“还没歇下?”
阿泠推开院门时宁禾正坐在院中石凳上,斛岁跟在她身后,手里拎着一只酒坛,清冽的酒香在夜风里散开。
白日宁禾察觉到斛岁的气息,今日等孩子们去休息便坐在院中等。
果不其然,二人带着月色而来。
斛岁的长垂在肩侧,和以前一样,眉目间带着几分漫不经心。
阿泠将酒盏摆好,斟满三杯,又取出灵果往石桌中央一推,自己先拣了一颗塞进嘴里。
“嘶,这么酸。”
阿泠缓了缓咬下第二口。
“谷里看着四季如春,不知怎的种出来的灵果酸涩,无论什么品类都逃不过。”
斛岁在她旁边落座,对面是宁禾。
“好久不见。
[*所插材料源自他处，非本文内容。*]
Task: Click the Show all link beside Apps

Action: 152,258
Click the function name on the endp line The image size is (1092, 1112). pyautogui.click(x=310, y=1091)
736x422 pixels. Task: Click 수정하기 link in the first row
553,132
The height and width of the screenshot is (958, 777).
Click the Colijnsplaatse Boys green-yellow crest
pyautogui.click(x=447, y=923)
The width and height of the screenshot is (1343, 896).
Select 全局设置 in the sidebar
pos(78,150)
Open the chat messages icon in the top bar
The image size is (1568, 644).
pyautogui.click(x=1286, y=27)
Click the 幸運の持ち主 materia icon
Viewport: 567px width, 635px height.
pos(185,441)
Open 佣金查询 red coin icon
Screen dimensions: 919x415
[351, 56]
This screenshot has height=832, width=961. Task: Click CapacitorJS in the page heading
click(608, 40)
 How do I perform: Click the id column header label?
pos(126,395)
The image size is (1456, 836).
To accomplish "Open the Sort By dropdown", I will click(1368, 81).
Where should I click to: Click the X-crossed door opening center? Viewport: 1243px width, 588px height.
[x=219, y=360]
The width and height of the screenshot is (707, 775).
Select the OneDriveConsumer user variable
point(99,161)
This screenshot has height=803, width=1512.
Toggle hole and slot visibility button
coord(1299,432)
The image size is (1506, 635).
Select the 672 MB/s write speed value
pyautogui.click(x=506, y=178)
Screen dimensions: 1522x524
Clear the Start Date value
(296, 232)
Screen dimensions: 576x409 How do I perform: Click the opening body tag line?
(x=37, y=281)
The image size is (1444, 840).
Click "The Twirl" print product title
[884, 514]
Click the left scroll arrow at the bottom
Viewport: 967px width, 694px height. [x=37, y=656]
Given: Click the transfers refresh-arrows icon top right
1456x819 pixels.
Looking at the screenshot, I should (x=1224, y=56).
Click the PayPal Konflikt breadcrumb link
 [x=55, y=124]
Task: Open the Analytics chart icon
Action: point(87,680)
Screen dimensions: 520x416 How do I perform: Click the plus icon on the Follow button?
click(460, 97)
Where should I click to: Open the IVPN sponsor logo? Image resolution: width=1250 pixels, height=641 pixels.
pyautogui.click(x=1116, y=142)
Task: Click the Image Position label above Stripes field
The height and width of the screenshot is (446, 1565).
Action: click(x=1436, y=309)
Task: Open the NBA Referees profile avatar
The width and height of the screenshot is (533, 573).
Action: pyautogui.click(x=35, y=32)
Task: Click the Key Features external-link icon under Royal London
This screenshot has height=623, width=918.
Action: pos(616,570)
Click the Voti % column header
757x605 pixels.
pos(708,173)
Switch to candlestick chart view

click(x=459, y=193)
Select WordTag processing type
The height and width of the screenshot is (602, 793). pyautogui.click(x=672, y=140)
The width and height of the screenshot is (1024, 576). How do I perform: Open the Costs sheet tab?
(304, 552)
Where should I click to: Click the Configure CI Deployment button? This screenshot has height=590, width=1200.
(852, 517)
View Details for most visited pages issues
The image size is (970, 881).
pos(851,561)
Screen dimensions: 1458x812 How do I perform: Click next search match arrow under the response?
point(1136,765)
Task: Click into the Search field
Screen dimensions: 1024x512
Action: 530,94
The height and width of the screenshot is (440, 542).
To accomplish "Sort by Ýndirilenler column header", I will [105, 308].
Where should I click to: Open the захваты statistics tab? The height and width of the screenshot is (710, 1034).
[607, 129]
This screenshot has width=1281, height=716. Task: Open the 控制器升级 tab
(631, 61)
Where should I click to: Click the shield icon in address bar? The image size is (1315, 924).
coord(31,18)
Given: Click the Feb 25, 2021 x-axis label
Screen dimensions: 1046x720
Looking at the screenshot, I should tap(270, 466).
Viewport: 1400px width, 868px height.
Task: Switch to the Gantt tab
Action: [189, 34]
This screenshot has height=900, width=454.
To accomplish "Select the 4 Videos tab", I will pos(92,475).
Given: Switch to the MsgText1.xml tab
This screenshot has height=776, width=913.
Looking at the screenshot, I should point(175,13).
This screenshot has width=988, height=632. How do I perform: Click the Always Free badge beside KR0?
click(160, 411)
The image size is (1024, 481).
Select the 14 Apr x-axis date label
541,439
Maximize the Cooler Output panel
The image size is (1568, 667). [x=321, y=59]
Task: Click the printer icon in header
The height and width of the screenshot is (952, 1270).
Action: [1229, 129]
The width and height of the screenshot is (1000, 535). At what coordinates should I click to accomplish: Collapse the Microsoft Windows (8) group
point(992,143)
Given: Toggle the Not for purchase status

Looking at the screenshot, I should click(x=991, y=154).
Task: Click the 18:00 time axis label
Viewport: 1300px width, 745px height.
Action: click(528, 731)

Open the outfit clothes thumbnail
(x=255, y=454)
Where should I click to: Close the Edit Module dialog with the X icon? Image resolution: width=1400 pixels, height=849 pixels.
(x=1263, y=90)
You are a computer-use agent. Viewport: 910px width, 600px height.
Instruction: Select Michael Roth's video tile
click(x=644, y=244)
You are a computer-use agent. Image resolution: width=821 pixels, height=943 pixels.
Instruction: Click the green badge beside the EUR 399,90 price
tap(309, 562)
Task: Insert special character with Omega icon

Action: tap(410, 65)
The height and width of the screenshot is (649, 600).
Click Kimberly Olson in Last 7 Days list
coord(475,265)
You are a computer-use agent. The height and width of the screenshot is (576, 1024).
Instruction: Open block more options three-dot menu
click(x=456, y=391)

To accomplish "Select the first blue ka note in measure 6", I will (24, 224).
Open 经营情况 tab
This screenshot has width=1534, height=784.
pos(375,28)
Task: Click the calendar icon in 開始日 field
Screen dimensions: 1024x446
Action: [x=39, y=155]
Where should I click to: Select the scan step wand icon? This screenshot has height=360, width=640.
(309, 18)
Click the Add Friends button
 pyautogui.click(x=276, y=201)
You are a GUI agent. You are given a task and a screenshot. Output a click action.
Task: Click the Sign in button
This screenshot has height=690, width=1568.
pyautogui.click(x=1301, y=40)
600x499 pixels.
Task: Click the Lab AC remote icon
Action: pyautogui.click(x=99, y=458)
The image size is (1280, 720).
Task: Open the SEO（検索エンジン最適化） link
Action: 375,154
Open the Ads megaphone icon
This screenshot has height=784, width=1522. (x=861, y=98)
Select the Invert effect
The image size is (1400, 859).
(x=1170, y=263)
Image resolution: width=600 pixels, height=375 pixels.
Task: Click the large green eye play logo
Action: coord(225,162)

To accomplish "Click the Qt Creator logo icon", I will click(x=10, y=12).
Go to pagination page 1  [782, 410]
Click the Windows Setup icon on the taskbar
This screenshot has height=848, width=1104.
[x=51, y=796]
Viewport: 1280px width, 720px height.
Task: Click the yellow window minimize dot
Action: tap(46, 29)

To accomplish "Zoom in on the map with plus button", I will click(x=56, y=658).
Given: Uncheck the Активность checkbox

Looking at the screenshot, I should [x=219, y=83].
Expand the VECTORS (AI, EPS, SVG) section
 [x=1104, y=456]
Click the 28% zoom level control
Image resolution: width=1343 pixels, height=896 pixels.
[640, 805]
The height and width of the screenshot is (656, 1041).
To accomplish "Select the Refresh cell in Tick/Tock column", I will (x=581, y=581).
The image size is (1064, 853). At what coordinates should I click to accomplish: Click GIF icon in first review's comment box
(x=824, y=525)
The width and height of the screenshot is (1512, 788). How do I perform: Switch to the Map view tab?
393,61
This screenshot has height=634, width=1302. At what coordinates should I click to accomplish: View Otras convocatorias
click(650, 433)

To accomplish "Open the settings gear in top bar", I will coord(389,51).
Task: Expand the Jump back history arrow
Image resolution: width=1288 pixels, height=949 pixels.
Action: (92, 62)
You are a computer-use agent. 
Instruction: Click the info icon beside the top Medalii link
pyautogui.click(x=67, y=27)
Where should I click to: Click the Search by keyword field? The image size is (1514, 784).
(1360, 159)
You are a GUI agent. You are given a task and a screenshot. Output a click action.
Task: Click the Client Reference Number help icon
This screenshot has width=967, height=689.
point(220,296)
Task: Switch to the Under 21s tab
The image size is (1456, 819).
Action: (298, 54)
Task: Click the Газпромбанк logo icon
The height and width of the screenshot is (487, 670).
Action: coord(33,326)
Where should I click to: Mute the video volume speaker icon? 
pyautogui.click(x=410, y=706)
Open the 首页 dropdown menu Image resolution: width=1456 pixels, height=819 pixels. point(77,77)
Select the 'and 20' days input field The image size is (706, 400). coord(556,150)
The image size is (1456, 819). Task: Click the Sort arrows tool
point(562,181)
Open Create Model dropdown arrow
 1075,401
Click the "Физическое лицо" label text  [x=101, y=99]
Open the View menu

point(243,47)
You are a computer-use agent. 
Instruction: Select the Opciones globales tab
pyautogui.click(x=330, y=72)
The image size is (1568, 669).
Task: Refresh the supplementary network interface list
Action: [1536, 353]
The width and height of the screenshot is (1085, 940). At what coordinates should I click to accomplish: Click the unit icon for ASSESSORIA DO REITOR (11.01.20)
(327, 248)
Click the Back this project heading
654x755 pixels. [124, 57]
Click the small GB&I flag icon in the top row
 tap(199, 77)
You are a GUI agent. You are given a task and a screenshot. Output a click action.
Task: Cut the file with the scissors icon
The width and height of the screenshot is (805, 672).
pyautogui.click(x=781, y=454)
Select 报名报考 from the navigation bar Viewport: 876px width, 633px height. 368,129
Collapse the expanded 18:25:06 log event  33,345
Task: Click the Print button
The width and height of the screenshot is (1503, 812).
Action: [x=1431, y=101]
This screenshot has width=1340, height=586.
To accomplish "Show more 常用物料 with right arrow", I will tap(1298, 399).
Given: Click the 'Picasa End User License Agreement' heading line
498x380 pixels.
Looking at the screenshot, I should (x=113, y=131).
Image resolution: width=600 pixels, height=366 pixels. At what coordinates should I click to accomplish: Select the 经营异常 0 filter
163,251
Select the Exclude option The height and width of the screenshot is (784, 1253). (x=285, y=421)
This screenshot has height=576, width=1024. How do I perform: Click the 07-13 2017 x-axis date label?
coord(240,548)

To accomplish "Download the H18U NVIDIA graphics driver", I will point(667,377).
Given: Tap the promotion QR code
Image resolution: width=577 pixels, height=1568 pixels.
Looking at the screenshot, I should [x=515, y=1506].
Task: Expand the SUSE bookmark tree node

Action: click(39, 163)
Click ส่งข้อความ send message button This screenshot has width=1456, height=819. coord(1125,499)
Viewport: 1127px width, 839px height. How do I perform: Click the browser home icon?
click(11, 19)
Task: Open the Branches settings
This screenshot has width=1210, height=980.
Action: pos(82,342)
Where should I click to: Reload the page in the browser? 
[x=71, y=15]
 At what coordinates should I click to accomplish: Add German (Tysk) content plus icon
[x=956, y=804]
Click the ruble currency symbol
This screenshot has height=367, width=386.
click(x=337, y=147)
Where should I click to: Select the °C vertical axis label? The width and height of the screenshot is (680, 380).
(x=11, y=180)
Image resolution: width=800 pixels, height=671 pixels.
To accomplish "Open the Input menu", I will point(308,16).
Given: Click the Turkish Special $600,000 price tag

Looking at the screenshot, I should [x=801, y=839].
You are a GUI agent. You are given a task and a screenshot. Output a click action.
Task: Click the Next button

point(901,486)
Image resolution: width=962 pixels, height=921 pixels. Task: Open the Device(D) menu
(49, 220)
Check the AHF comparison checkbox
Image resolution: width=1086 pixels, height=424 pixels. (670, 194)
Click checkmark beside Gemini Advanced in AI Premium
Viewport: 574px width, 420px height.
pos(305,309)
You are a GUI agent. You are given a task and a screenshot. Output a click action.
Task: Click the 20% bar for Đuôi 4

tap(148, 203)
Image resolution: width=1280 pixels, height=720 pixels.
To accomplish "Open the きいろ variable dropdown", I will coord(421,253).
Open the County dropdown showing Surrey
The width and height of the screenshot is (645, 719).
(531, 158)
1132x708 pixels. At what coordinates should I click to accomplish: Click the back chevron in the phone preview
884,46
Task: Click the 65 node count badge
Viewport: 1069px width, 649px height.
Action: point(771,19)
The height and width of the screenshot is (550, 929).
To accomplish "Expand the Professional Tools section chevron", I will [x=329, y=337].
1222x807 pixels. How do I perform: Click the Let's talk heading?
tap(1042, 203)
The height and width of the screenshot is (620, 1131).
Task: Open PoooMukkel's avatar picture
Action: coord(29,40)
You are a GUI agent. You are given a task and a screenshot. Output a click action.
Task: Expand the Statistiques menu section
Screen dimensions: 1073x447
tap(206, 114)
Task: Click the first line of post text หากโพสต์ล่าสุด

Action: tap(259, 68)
”
二人没过多寒暄,与其谈论以前,不如聊聊现在。
“白天孩子们听你讲妖兽,一个个很是兴奋。”
斛岁语气慵懒,说起孩子们时却不一样。
宁禾端起酒盏抿了一口,入喉微甘,倒不呛人,顺着斛岁的话将这两日的事说出。
“这些算听话了,我和岁岁刚来时见。。。。。。”
阿泠讲了许多之前闹过的笑话。
她们寿元长,百年时间见证许多孩童长大,又经历了多次生离死别,难过有,但不会陷入其中走不出。
斛岁喝着酒,时不时说上两句,三人之间没有隔阂。
宁禾看着她们一来一回地说,嘴角不自觉弯起。
以前斛岁对许多事都提不起兴致,眼里除了阿泠容不下太多东西。
如今那双眼睛不一样了。
“在这挺好的。”
斛岁一手支着下巴,一手拿着酒盏。
“以前书肆里人来人往,已经看够了热闹,后来和岁岁到处走总觉得少点什么。现在倒好,每天被一群孩子吵得头疼,但看着他们一天天长大,竟觉得心里踏实。”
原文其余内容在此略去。